#### Names of people in the group

Please write the names of the people in your group in the next cell.

Magnus Sagmo

Elizabeth Pan

In [0]:
# Deleting tables left from previous runs in case they still exist after deleting an inactive cluster
dbutils.fs.rm("/user", recurse=True)

In [0]:
# We need to install 'ipython_unittest' to run unittests in a Jupyter notebook
!pip install -q ipython_unittest

In [0]:
# Loading PySpark modules that we need
import unittest
from collections import Counter
from pyspark.sql import DataFrame
from pyspark.sql.types import *

#### Subtask 1: defining the schema for the data
Typically, the first thing to do before loading the data into a Spark cluster is to define the schema for the data. Look at the schema for 'badges' and try to define the schema for other tables similarly.

In [0]:
# Defining a schema for 'badges' table
badges_schema = StructType([StructField('UserId', IntegerType(), False),
                            StructField('Name', StringType(), False),
                            StructField('Date', TimestampType(), False),
                            StructField('Class', IntegerType(), False)])

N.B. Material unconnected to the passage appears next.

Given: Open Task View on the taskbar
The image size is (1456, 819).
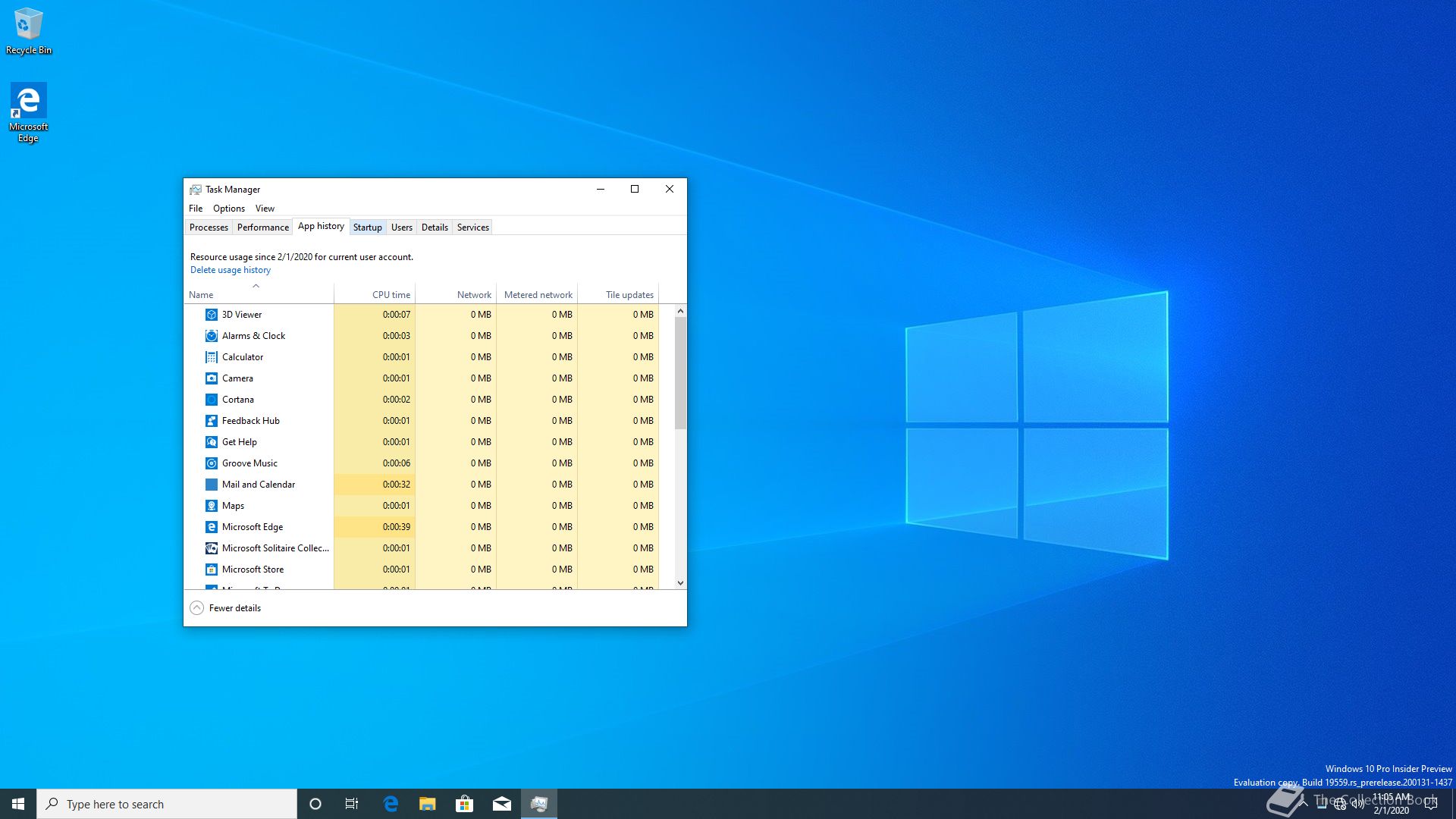Looking at the screenshot, I should [x=352, y=804].
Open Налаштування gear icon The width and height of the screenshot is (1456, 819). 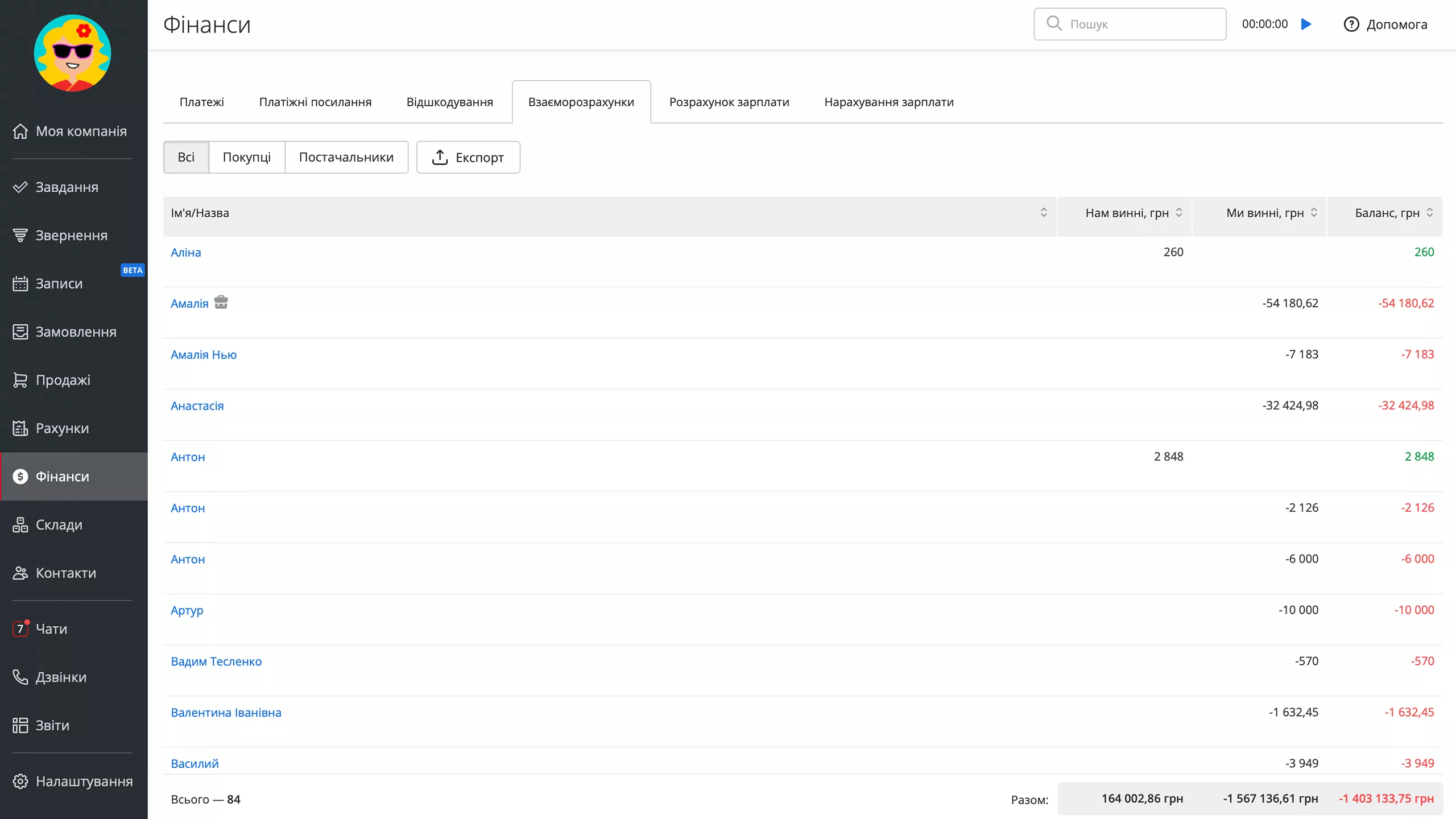click(x=20, y=781)
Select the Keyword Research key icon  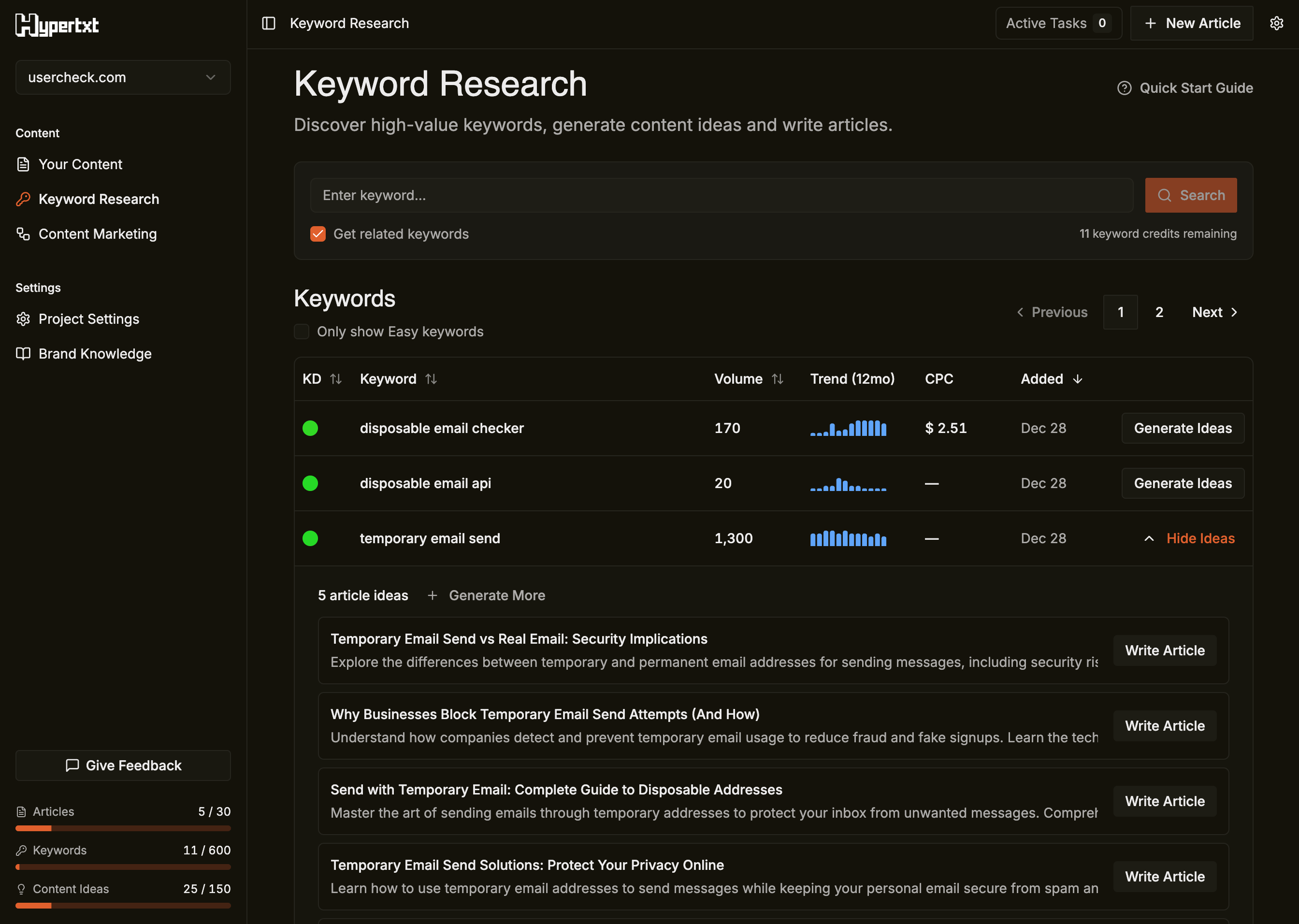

# Defining a schema for 'posts' table
posts_schema = StructType([StructField('Id', IntegerType(), False),
                          StructField('ParentId', IntegerType(), False),
                          StructField('PostTypeId', IntegerType(), False),
                          StructField('CreationDate', TimestampType(), False),
                          StructField('Score', IntegerType(), False),
                          StructField('ViewCount', IntegerType(), False),
                          StructField('Body', StringType(), False),
                           StructField('OwnerUserId', IntegerType(), False),
                           StructField('LastActivityDate', TimestampType(), False),
                           StructField('Title', StringType(), False),
                           StructField('Tags', StringType(), False),
                           StructField('AnswerCount', IntegerType(), False),
                           StructField('CommentCount', IntegerType(), False),
                           StructField('FavoriteCount', IntegerType(), False),
                           StructField('ClosedDate', TimestampType(), False)
                          ])
## YOUR IMPLEMENTATION ##

# Defining a schema for 'users' table
users_schema = StructType([StructField('Id', IntegerType(), False),
                          StructField('Reputation', IntegerType(), False),
                          StructField('CreationDate', TimestampType(), False),
                          StructField('DisplayName', StringType(), False),
                          StructField('LastAccessDate', TimestampType(), False),
                          StructField('AboutMe', StringType(), False),
                          StructField('Views', IntegerType(), False),
                          StructField('UpVotes', IntegerType(), False),
                          StructField('DownVotes', IntegerType(), False)])
## YOUR IMPLEMENTATION ##

# Defining a schema for 'comments' table
comments_schema = StructType([StructField('PostId', IntegerType(), False),
                             StructField('Score', IntegerType(), False),
                             StructField('Text', StringType(), False),
                             StructField('CreationDate', TimestampType(), False),
                             StructField('UserId', IntegerType(), False)])
## YOUR IMPLEMENTATION ##

#### Subtask 2: implementing two helper functions
Next, we need to implement two helper functions:
1. 'load_csv' that as input argument receives path for a CSV file and a schema and loads the CSV pointed by the path into a Spark DataFrame and returns the DataFrame;
2. 'save_df' receives a Spark DataFrame and saves it as a Parquet file on DBFS.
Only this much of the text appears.